Because erections depend on nitric oxide, nutrients that boost its production can help. Your body makes nitric oxide from the amino acid L-arginine. In one randomized, double-blinded trial, men who took 3 grams of L-arginine daily (combined with pine bark extract) saw their erectile function scores nearly double, rising from the mild dysfunction range into the normal range. All participants in the treatment group achieved normal scores by the end of the study.

You can get L-arginine from food sources like turkey, pork, chicken, pumpkin seeds, soybeans, and peanuts, or through supplements. L-citrulline, found in watermelon, converts to L-arginine in the body and may be absorbed more efficiently. A diet that supports cardiovascular health in general, rich in vegetables, whole grains, fish, and low in processed foods, also supports erectile function for the same reasons: better blood vessels, better blood flow.

Constriction Rings

A constriction ring (sometimes called a cock ring) is a physical device worn at the base of the penis to slow venous drainage, helping to maintain firmness. These are widely available, inexpensive, and effective for many men, especially those who can get an erection but lose it too quickly.

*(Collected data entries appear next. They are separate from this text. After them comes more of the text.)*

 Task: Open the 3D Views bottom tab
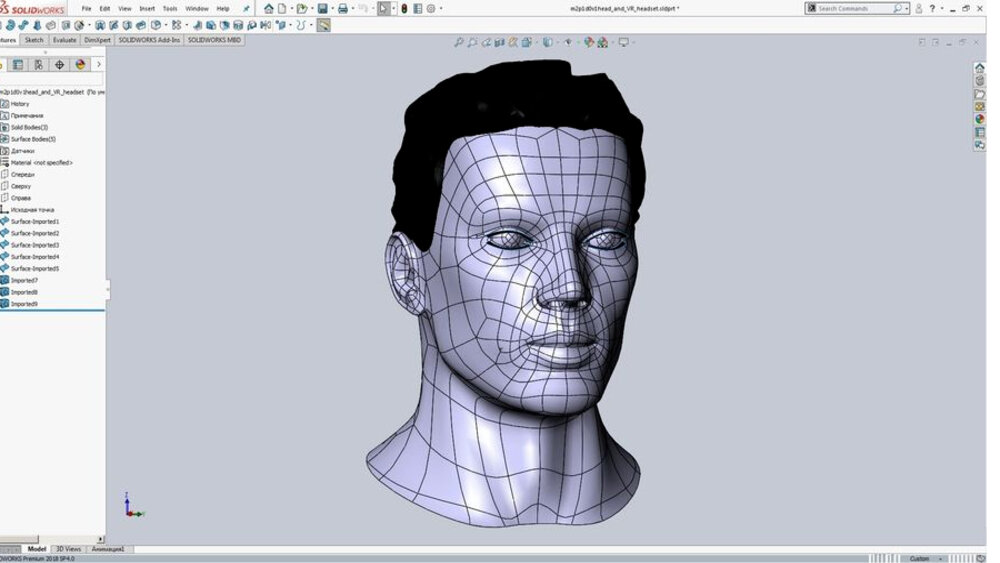click(x=68, y=549)

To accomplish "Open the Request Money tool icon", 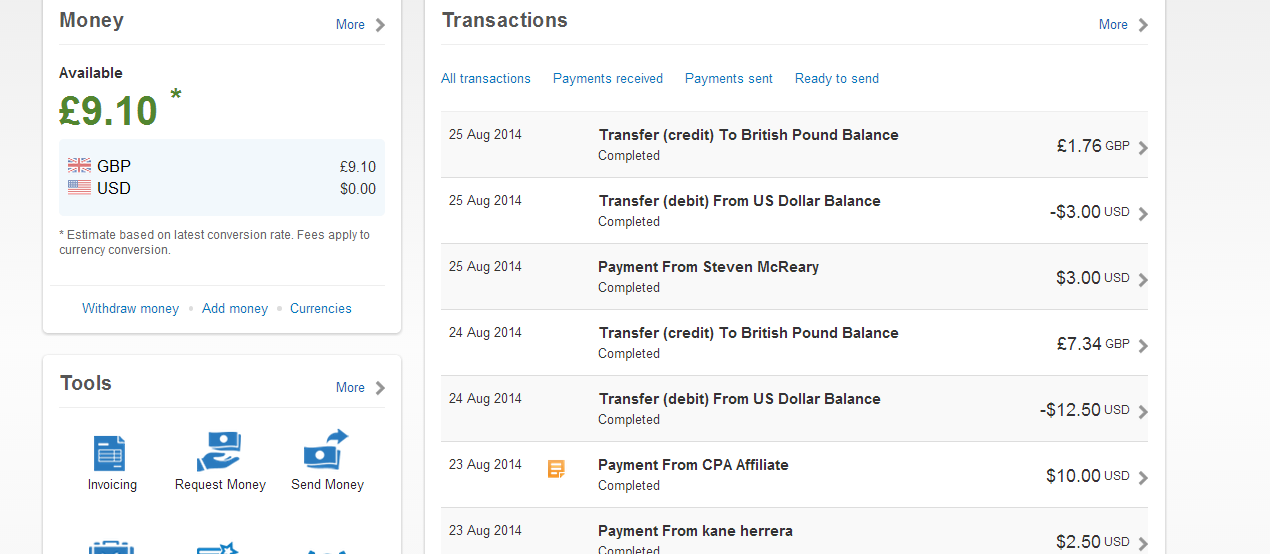I will pos(220,451).
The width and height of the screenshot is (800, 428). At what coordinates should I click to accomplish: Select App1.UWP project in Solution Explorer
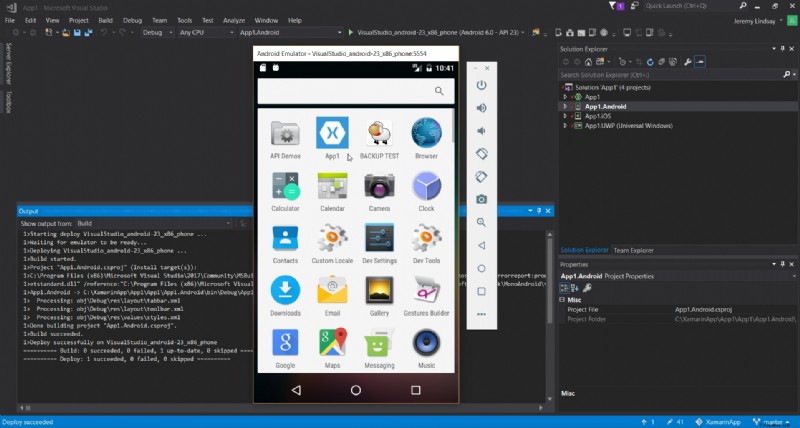[x=626, y=126]
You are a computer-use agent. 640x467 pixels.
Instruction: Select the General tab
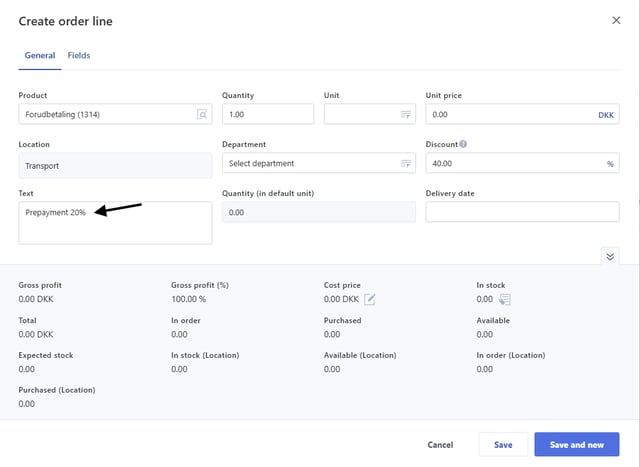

The critical safety rule: never wear one for longer than 30 minutes. Beyond that, restricted blood flow can damage tissue. Use a ring made of stretchy material (silicone is common) so it can be removed quickly if needed. Avoid rigid metal rings unless you’re experienced. Men who take blood-thinning medications, have diabetes, cardiovascular disease, or any nerve or blood disorder should check with a doctor before using one.

What to Avoid

Smoking is one of the most reliable ways to damage erectile function. It impairs the blood vessel lining that produces nitric oxide, reducing your body’s ability to initiate and sustain erections. The damage is cumulative but partially reversible after quitting.

Heavy alcohol use depresses nervous system signaling and reduces sensitivity. A drink or two may lower inhibitions, but beyond that, alcohol works against you. Chronic heavy drinking can cause lasting hormonal and nerve damage.

Cycling deserves a mention: prolonged pressure on the perineum from a narrow bike seat can compress nerves and blood vessels that supply the penis. If you cycle frequently and notice changes in erection quality, a wider saddle or a seat with a cutout channel can help.

When the Problem Needs Medical Attention

If lifestyle changes don’t help after a few months, or if you’ve noticed a sudden change in erectile function, the issue may have a medical component. Erectile difficulties can be an early sign of cardiovascular disease, diabetes, or hormonal imbalances, sometimes appearing years before other symptoms. A doctor can check blood pressure, blood sugar, cholesterol, and testosterone levels to identify treatable causes.

One important safety note: an erection lasting more than four hours that won’t go down is a medical emergency called priapism. This requires immediate treatment to prevent permanent damage.